# [Given instruction]
Rewrite the lines of the data as a numbered list, starting at the line containing "Given: Open the Events page from sidebar" and ending at the last line of the data, leaving out blank lines.

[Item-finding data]
[Start]

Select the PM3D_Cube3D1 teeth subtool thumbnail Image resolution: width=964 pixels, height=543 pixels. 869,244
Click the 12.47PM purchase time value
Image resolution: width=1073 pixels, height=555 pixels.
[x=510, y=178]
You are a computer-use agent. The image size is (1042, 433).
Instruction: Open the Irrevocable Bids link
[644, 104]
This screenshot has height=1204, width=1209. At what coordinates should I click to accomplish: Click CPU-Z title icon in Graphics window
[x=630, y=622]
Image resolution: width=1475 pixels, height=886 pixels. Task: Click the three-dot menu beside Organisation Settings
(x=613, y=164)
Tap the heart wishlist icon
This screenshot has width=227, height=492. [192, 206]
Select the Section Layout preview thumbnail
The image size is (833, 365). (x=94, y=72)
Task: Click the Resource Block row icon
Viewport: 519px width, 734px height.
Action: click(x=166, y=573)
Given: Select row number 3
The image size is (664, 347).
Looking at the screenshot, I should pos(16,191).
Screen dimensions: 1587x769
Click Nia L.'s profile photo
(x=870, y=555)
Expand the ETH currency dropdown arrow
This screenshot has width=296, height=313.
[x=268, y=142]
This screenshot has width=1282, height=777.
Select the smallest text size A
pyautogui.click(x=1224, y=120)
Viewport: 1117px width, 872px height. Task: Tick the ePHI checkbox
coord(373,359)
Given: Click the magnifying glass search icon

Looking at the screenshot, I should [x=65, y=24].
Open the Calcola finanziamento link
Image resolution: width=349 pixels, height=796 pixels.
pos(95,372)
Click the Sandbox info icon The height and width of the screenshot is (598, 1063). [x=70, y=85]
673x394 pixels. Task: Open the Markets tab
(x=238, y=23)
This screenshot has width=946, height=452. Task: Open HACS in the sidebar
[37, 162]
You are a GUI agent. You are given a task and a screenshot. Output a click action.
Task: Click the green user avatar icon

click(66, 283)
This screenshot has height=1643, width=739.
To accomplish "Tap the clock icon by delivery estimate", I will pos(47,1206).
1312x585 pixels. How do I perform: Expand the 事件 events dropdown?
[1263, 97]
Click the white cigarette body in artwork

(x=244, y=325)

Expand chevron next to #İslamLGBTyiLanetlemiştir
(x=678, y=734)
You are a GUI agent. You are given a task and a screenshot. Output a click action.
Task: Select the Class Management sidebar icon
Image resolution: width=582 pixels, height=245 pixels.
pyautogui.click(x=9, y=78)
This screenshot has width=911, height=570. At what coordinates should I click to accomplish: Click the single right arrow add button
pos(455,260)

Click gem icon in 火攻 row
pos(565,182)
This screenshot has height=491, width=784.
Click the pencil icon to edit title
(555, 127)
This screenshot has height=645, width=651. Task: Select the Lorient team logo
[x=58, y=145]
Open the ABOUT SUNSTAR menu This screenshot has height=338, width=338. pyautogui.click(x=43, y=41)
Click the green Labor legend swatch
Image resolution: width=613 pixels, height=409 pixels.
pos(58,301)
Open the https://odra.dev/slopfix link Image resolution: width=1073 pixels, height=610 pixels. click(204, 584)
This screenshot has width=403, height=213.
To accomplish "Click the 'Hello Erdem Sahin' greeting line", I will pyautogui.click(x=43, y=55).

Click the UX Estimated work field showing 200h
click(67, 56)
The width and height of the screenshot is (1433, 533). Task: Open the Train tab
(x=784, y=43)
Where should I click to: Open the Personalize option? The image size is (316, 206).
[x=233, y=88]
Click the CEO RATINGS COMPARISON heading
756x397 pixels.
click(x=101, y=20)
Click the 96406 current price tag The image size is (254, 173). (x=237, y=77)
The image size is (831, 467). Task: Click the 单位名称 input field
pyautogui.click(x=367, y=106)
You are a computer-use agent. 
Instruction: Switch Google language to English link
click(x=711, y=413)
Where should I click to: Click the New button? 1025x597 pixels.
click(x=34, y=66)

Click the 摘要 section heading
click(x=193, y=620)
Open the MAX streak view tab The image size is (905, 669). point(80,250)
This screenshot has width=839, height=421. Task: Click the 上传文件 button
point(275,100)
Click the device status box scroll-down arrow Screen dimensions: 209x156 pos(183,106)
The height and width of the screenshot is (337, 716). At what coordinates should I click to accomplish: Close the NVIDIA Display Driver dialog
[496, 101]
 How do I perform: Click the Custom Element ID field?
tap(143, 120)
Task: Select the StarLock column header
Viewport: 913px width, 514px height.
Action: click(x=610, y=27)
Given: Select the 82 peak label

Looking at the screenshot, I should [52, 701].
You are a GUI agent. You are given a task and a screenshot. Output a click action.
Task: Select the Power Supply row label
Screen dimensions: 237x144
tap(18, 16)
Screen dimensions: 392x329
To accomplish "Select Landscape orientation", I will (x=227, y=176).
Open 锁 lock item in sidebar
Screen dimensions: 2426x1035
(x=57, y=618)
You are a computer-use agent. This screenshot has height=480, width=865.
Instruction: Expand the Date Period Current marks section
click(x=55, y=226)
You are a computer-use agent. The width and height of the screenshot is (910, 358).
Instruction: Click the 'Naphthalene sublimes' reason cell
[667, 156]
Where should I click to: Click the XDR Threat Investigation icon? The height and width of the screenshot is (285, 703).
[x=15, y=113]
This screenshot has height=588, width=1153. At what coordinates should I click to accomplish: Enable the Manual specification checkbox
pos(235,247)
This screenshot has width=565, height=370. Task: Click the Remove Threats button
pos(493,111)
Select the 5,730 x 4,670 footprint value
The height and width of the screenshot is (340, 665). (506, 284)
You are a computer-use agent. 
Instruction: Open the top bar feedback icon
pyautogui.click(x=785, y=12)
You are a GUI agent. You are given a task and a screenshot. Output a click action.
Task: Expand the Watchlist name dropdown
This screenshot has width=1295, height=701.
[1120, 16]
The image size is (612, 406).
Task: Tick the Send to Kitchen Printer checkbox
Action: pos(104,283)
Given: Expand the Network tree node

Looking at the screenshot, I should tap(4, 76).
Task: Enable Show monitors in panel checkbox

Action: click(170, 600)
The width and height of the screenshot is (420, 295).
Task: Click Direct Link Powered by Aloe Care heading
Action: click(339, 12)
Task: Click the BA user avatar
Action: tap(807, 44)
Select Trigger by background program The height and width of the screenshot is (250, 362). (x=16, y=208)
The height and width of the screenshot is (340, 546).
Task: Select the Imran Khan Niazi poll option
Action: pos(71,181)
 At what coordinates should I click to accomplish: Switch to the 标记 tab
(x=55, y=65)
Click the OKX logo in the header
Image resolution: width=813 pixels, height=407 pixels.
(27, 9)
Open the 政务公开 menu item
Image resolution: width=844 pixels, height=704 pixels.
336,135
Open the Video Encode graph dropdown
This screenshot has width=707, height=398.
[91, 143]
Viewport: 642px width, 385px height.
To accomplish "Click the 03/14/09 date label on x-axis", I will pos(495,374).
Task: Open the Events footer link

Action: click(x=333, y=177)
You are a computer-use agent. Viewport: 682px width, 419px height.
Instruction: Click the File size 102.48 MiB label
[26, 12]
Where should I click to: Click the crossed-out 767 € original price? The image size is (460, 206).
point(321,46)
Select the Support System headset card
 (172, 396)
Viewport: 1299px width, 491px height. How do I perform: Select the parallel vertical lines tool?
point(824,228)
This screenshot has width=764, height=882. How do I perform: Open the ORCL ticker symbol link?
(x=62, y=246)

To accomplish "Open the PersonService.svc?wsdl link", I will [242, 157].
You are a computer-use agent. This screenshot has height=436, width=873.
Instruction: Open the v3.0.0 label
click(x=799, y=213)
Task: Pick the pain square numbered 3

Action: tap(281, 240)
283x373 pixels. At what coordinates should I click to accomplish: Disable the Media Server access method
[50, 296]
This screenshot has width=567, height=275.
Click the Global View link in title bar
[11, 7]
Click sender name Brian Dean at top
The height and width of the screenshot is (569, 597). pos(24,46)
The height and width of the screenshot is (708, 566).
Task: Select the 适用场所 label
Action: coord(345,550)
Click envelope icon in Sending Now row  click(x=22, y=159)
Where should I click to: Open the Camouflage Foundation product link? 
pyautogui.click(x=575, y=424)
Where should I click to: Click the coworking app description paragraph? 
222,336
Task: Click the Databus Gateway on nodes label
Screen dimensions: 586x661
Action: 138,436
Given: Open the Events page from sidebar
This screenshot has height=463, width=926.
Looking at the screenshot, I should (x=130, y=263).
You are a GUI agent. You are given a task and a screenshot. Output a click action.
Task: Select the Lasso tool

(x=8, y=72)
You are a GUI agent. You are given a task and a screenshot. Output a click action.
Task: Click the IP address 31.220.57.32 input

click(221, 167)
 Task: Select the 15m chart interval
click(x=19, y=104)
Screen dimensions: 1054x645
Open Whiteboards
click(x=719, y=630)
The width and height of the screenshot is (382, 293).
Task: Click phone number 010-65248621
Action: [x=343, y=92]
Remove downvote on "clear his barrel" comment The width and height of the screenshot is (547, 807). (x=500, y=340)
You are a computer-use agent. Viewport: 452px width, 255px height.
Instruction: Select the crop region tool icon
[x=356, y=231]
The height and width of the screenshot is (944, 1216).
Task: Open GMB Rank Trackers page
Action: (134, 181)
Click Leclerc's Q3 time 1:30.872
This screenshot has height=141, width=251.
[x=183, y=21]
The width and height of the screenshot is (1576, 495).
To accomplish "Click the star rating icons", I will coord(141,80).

[End]

# [Response to this exercise]
1. Given: Open the Events page from sidebar
2. This screenshot has height=463, width=926.
3. Looking at the screenshot, I should (x=130, y=263).
4. You are a GUI agent. You are given a task and a screenshot. Output a click action.
5. Task: Select the Lasso tool
6. (x=8, y=72)
7. You are a GUI agent. You are given a task and a screenshot. Output a click action.
8. Task: Click the IP address 31.220.57.32 input
9. click(221, 167)
10.  Task: Select the 15m chart interval
11. click(x=19, y=104)
12. Screen dimensions: 1054x645
13. Open Whiteboards
14. click(x=719, y=630)
15. The width and height of the screenshot is (382, 293).
16. Task: Click phone number 010-65248621
17. Action: [x=343, y=92]
18. Remove downvote on "clear his barrel" comment The width and height of the screenshot is (547, 807). (x=500, y=340)
19. You are a computer-use agent. Viewport: 452px width, 255px height.
20. Instruction: Select the crop region tool icon
21. [x=356, y=231]
22. The height and width of the screenshot is (944, 1216).
23. Task: Open GMB Rank Trackers page
24. Action: (134, 181)
25. Click Leclerc's Q3 time 1:30.872
26. This screenshot has height=141, width=251.
27. [x=183, y=21]
28. The width and height of the screenshot is (1576, 495).
29. To accomplish "Click the star rating icons", I will coord(141,80).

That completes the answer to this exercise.